[What is required]:
Revise the material below so that each instance of "Instruction" reads "Directive", keeping every other line and character as it is.

[Record excerpts]:
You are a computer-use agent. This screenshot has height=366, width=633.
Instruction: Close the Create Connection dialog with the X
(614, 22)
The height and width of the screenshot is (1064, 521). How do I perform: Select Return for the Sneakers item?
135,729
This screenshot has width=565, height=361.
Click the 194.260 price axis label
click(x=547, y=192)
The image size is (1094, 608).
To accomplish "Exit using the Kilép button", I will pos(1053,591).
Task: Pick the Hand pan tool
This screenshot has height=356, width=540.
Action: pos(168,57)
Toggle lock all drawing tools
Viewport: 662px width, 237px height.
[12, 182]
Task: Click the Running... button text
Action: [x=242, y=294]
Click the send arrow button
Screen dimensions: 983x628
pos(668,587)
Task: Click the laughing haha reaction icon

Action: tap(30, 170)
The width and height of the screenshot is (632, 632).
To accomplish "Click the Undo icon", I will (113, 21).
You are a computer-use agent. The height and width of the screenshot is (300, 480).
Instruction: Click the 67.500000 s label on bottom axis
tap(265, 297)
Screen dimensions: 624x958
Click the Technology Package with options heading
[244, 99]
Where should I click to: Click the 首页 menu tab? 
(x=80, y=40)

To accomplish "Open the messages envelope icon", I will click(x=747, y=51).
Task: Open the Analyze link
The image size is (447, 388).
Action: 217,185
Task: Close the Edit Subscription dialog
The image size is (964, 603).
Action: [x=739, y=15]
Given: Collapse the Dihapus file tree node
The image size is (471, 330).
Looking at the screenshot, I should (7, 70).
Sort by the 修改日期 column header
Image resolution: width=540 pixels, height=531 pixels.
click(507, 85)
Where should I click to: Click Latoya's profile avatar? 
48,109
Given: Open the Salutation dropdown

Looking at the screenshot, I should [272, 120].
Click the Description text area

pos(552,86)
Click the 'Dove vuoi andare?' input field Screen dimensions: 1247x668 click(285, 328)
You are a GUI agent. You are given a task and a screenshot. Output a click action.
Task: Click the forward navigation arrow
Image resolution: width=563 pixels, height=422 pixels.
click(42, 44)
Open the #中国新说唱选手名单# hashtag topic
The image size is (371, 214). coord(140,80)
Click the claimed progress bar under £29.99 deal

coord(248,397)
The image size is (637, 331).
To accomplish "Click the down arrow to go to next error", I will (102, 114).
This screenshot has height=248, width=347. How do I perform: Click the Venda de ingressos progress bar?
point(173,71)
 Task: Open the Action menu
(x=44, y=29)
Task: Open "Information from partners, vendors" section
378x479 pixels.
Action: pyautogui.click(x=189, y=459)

[The solution]:
You are a computer-use agent. This screenshot has height=366, width=633.
Directive: Close the Create Connection dialog with the X
(614, 22)
The height and width of the screenshot is (1064, 521). How do I perform: Select Return for the Sneakers item?
135,729
This screenshot has width=565, height=361.
Click the 194.260 price axis label
click(x=547, y=192)
The image size is (1094, 608).
To accomplish "Exit using the Kilép button", I will pos(1053,591).
Task: Pick the Hand pan tool
This screenshot has height=356, width=540.
Action: pos(168,57)
Toggle lock all drawing tools
Viewport: 662px width, 237px height.
[12, 182]
Task: Click the Running... button text
Action: [x=242, y=294]
Click the send arrow button
Screen dimensions: 983x628
pos(668,587)
Task: Click the laughing haha reaction icon

Action: tap(30, 170)
The width and height of the screenshot is (632, 632).
To accomplish "Click the Undo icon", I will (113, 21).
You are a computer-use agent. The height and width of the screenshot is (300, 480).
Directive: Click the 67.500000 s label on bottom axis
tap(265, 297)
Screen dimensions: 624x958
Click the Technology Package with options heading
[244, 99]
Where should I click to: Click the 首页 menu tab? 
(x=80, y=40)

To accomplish "Open the messages envelope icon", I will click(x=747, y=51).
Task: Open the Analyze link
The image size is (447, 388).
Action: 217,185
Task: Close the Edit Subscription dialog
The image size is (964, 603).
Action: [x=739, y=15]
Given: Collapse the Dihapus file tree node
The image size is (471, 330).
Looking at the screenshot, I should (7, 70).
Sort by the 修改日期 column header
Image resolution: width=540 pixels, height=531 pixels.
click(507, 85)
Where should I click to: Click Latoya's profile avatar? 
48,109
Given: Open the Salutation dropdown

Looking at the screenshot, I should [272, 120].
Click the Description text area

pos(552,86)
Click the 'Dove vuoi andare?' input field Screen dimensions: 1247x668 click(285, 328)
You are a GUI agent. You are given a task and a screenshot. Output a click action.
Task: Click the forward navigation arrow
Image resolution: width=563 pixels, height=422 pixels.
click(42, 44)
Open the #中国新说唱选手名单# hashtag topic
The image size is (371, 214). coord(140,80)
Click the claimed progress bar under £29.99 deal

coord(248,397)
The image size is (637, 331).
To accomplish "Click the down arrow to go to next error", I will (102, 114).
This screenshot has height=248, width=347. How do I perform: Click the Venda de ingressos progress bar?
point(173,71)
 Task: Open the Action menu
(x=44, y=29)
Task: Open "Information from partners, vendors" section
378x479 pixels.
Action: pyautogui.click(x=189, y=459)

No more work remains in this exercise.